## TASK INSTRUCTIONS
Please copy the data below word for word, from the line with "I will 265,57." to the line with "pos(108,548)", including both of those lines.

** BEGIN LISTED RECORDS **

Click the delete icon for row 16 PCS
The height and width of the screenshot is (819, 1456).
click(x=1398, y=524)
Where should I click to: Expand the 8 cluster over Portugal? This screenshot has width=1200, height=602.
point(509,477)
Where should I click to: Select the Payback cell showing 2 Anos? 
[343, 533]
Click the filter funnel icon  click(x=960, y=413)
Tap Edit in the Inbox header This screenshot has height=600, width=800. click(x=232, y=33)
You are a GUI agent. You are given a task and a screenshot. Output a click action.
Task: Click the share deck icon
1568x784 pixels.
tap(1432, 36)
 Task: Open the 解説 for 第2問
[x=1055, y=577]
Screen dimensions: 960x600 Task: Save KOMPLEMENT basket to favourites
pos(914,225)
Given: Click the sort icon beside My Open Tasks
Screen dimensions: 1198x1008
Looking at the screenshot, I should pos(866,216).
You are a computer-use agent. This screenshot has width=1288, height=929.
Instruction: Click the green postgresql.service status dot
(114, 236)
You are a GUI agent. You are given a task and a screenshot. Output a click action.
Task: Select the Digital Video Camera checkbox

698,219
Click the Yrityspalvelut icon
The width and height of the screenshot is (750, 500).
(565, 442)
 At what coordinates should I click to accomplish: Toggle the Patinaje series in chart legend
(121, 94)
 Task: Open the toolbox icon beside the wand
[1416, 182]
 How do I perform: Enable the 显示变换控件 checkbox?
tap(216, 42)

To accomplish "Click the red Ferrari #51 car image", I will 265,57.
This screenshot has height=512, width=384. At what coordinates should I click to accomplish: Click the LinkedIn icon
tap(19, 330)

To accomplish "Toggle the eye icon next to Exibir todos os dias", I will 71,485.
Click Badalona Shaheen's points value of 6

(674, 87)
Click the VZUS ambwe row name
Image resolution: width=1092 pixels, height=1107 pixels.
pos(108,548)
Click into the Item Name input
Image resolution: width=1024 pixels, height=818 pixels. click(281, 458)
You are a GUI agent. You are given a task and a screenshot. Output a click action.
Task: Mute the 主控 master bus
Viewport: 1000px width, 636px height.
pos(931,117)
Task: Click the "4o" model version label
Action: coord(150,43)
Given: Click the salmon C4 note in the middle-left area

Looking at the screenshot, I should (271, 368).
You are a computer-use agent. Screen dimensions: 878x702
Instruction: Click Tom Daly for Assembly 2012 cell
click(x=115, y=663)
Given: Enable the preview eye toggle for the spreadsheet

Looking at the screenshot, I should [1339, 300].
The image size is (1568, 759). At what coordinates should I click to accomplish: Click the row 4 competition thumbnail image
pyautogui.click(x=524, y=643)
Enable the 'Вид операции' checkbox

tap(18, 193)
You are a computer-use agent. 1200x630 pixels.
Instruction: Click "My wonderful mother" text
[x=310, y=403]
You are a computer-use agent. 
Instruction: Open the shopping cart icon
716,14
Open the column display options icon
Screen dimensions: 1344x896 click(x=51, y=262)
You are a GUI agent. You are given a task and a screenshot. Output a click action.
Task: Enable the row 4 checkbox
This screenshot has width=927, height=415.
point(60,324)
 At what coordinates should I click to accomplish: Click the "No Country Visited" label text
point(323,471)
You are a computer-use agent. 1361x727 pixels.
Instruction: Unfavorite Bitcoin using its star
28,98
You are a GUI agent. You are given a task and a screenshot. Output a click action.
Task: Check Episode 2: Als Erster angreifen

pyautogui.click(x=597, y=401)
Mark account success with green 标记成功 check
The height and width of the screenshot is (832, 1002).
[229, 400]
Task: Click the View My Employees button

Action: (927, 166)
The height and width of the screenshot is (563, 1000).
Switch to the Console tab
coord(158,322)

** END LISTED RECORDS **

## CORRECT RESPONSE
To accomplish "Click the red Ferrari #51 car image", I will 265,57.
This screenshot has height=512, width=384. At what coordinates should I click to accomplish: Click the LinkedIn icon
tap(19, 330)

To accomplish "Toggle the eye icon next to Exibir todos os dias", I will 71,485.
Click Badalona Shaheen's points value of 6

(674, 87)
Click the VZUS ambwe row name
Image resolution: width=1092 pixels, height=1107 pixels.
pos(108,548)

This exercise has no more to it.